When this film first opened in Manhattan, its run was so short that, by the time I read about it, it was gone. So it was with considerable delight that I discovered the film had returned, this time to Brooklyn, last week.
Edmond seemed to have everything going for it: a script by David Mamet, based on his 1982 play of the same name; starring the incomparable William H. Macy, always marvelous but especially so in Wayne Kramer’s wonderful 2003 film The Cooler; and director Stuart Gordon, who did HP Lovecraft proud with his adaptations of Re-Animator and From Beyond. On the surface, this film seemed like a winner.
Therein lies the problem: Edmond is all surface.

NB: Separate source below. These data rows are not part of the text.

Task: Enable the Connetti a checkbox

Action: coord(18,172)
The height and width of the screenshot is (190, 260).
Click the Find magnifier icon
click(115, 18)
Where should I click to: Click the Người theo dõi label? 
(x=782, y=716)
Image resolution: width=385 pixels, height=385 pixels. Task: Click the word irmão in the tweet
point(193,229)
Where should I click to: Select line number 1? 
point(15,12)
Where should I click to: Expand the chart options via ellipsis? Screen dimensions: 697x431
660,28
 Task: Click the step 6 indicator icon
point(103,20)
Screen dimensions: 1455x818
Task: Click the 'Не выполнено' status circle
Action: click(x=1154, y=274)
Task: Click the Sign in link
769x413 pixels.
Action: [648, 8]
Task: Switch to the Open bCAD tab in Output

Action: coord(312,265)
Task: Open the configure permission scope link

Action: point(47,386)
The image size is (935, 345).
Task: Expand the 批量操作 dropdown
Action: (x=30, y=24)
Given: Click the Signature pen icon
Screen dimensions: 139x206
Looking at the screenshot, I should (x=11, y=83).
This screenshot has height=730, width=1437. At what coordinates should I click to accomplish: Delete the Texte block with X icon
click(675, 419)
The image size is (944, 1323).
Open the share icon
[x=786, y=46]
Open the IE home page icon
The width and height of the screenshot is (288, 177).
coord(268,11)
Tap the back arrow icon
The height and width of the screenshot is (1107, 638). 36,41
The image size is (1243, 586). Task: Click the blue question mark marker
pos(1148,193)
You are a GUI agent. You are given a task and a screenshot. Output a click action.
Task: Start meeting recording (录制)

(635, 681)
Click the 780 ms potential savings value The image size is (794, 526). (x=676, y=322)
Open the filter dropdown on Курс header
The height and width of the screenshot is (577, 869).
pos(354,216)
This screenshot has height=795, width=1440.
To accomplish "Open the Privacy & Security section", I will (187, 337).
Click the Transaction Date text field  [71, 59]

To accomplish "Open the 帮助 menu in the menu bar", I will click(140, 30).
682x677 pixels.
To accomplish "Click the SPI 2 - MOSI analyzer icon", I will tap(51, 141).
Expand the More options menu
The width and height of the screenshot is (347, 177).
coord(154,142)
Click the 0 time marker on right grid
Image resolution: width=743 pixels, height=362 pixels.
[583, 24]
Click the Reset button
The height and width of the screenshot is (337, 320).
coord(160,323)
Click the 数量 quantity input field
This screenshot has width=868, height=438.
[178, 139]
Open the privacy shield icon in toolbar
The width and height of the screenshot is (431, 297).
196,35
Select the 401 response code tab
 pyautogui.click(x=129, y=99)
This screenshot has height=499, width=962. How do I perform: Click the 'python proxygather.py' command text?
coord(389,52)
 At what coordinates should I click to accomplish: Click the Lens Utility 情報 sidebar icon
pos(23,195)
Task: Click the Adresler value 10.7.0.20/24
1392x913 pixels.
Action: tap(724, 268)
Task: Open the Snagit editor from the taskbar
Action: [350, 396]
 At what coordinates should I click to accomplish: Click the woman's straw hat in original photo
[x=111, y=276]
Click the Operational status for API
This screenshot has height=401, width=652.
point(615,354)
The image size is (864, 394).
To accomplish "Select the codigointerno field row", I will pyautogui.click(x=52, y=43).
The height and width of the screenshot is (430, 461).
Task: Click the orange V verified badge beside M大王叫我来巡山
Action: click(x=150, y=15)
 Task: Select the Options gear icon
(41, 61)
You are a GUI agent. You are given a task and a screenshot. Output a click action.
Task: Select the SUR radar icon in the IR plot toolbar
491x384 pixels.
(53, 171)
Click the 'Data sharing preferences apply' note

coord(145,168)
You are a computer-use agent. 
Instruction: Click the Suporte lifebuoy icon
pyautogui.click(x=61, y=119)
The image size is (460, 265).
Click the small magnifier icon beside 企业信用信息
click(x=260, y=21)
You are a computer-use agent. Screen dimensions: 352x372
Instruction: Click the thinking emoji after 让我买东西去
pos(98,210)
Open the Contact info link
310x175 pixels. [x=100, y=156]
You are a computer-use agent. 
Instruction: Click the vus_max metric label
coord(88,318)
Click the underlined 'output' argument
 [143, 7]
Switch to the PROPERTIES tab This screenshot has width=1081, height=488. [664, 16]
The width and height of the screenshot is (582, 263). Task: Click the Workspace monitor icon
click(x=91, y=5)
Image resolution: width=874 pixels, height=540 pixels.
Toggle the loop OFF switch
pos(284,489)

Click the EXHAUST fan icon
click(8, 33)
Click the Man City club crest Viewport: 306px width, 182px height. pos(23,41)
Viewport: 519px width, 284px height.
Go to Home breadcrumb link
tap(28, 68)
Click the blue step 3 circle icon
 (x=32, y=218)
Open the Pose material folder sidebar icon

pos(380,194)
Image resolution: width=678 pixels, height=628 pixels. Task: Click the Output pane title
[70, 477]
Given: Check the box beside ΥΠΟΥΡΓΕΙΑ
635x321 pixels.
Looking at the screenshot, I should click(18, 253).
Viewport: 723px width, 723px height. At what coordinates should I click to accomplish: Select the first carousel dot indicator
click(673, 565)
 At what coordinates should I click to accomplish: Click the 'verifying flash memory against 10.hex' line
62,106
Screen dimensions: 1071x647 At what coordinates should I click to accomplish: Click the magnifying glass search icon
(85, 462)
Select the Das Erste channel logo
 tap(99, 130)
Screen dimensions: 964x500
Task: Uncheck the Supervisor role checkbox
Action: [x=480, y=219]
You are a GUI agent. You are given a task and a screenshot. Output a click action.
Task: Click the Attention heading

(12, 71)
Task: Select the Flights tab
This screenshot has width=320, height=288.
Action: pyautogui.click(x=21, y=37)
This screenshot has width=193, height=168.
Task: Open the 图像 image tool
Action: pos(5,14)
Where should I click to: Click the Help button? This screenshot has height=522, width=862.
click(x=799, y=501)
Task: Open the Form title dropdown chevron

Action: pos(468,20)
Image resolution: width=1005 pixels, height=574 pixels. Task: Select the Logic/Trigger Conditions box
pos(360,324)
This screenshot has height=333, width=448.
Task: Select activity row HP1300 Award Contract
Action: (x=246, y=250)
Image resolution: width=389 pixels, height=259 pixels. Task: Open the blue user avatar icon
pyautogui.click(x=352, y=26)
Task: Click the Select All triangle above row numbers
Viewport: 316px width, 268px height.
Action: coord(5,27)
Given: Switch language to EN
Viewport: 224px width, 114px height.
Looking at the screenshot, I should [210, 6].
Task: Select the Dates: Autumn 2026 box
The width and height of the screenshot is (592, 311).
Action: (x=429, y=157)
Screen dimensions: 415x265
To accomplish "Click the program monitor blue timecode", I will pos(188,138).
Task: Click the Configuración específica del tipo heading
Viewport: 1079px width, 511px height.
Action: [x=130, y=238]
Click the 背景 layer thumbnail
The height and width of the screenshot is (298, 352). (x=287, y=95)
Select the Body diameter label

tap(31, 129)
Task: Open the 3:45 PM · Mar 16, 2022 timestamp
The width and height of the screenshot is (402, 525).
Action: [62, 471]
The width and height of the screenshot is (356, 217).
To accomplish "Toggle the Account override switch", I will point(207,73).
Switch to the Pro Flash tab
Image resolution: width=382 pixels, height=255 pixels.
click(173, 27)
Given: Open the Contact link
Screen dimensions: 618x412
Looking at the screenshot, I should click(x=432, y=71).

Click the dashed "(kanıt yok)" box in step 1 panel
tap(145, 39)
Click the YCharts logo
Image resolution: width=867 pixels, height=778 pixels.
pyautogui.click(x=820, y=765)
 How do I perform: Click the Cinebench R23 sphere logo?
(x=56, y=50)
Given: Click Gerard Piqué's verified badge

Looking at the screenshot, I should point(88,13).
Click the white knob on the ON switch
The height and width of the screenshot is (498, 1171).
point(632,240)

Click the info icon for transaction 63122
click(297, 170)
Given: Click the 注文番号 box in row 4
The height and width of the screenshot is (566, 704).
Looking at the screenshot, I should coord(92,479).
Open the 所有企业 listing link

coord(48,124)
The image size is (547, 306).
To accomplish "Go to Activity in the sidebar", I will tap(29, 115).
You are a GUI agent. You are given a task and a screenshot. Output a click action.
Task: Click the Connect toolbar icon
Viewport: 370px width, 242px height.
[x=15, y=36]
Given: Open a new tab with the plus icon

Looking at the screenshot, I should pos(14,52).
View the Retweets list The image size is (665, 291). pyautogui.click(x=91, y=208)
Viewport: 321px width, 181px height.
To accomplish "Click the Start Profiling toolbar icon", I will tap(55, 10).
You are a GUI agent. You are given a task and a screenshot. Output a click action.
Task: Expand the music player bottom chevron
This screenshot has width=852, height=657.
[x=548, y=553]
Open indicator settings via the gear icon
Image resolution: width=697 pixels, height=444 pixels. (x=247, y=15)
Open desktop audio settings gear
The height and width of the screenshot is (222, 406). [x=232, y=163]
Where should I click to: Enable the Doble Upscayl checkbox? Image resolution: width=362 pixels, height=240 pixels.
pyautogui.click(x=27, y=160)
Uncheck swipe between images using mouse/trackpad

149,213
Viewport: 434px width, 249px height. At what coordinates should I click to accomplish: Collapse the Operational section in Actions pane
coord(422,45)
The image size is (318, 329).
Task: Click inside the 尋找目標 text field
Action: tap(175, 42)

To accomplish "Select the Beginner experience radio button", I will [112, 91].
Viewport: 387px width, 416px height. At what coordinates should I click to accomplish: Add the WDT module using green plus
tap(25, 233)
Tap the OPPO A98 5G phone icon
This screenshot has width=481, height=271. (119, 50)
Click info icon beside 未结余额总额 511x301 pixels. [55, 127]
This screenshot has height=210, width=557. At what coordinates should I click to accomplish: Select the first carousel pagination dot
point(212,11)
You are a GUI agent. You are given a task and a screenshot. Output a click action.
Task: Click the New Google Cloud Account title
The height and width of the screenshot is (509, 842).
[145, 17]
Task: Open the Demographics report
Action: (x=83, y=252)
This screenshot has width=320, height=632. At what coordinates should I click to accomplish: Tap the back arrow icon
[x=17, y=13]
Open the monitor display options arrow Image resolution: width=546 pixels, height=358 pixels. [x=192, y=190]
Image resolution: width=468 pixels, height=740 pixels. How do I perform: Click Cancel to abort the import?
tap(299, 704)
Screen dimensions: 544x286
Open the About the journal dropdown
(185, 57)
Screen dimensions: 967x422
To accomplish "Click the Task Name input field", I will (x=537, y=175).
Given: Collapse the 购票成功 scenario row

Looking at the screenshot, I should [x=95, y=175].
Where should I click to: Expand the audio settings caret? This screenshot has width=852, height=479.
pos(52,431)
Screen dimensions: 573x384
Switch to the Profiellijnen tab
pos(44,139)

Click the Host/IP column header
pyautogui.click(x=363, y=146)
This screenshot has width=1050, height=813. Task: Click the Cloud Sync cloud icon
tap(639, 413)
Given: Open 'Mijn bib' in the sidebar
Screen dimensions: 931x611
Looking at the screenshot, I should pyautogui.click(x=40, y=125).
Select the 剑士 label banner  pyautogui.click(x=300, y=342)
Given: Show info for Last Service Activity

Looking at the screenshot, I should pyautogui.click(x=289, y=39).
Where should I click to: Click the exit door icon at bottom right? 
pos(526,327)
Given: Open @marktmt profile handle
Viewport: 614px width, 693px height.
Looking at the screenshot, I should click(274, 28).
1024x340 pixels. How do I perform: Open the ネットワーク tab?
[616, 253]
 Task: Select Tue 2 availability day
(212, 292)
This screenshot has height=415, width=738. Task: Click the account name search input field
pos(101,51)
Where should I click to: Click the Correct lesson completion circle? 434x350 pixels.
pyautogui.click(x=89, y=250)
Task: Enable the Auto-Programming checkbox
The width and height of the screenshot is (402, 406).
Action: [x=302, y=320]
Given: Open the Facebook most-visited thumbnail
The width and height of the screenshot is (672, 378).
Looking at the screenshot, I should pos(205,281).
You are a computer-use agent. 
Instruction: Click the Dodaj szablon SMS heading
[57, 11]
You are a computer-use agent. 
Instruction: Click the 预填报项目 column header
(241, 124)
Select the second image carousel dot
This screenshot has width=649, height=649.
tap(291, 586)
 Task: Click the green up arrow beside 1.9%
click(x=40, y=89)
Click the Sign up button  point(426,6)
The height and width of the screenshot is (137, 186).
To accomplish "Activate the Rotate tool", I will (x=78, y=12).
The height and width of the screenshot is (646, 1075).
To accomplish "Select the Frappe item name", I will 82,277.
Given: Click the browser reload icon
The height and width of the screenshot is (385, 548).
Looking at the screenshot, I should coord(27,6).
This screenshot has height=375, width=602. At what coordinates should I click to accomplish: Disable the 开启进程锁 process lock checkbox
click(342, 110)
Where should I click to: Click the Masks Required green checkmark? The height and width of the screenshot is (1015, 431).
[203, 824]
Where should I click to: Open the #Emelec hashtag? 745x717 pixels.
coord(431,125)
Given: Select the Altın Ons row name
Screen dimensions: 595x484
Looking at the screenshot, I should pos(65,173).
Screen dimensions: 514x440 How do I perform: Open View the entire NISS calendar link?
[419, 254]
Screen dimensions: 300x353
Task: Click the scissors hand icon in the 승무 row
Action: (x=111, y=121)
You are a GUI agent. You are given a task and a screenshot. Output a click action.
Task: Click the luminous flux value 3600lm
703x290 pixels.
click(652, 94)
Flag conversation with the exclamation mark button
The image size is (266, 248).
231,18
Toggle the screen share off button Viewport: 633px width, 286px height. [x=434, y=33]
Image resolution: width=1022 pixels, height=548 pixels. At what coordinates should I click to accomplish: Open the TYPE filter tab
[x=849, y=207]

Edmond is the same character at the end of the film as he is at the beginning — but it’s not Macy’s fault. The way the story is written, we don’t know if the racial epithets Edmond spews are a sudden eruption or part of his daily routine, whether he’s at the tail end of a journey toward violence or whether it’s a destination he’s inhabited for some time. It’s not a one-note performance but a one-note character, devoid of any sense of what, if anything, has been lost. Just as Gordon’s direction plods from one scene to the next, Edmond is a dead man walking from the first shot to the last (where he becomes a dead man lying down). Because we are not permitted to experience his fall, but rather just follow his somnambulistic walk on the wild side, there is no tragedy. We, like Edmond, feel nothing.
Unlike Cape Fear‘s Max Cady, who promised, “You’re gonna learn about loss,” Edmond offers no such lesson. To paraphrase Dorothy Parker’s famous obvservation, the film runs the gamut of emotions from A to B.
Similarly, a litany of usually fine actors are put through their paces so quickly and without distinction that often they’re gone from the screen by the time we realize who they were: Jeffrey Combs (Re-Animator), Dule Hill (fine here in a role that’s about as far from The West Wing‘s Charlie as he can get), Joe Mantegna (always amazing, but especially so as Dean Martin in The Rat Pack), Denise Richards (the Charlie Sheen-Denise Richards divorce), Julia Stiles (so memorable in Mamet’s State and Main), Mena Suvari (the American Beauty herself), Rebecca Pidgeon (also fine State and Main — and married to Mr. Mamet), and Debi Mazar (not used nearly enough in Entourage). Despite all this thespian firepower, the only onscreen chemistry occurs in the scene between Macy and Stiles in her character’s apartment, when, for a fleeting moment, it seems as if she and Edmond might have found in each other a twisted kindred spirit. Alas, even that spark is extinguished before it can ignite anything else.
A gentleman, a few rows ahead of us, served as spokesman for the sparse audience when the film faded out and the lights came up. “That’s it?” he said. Indeed.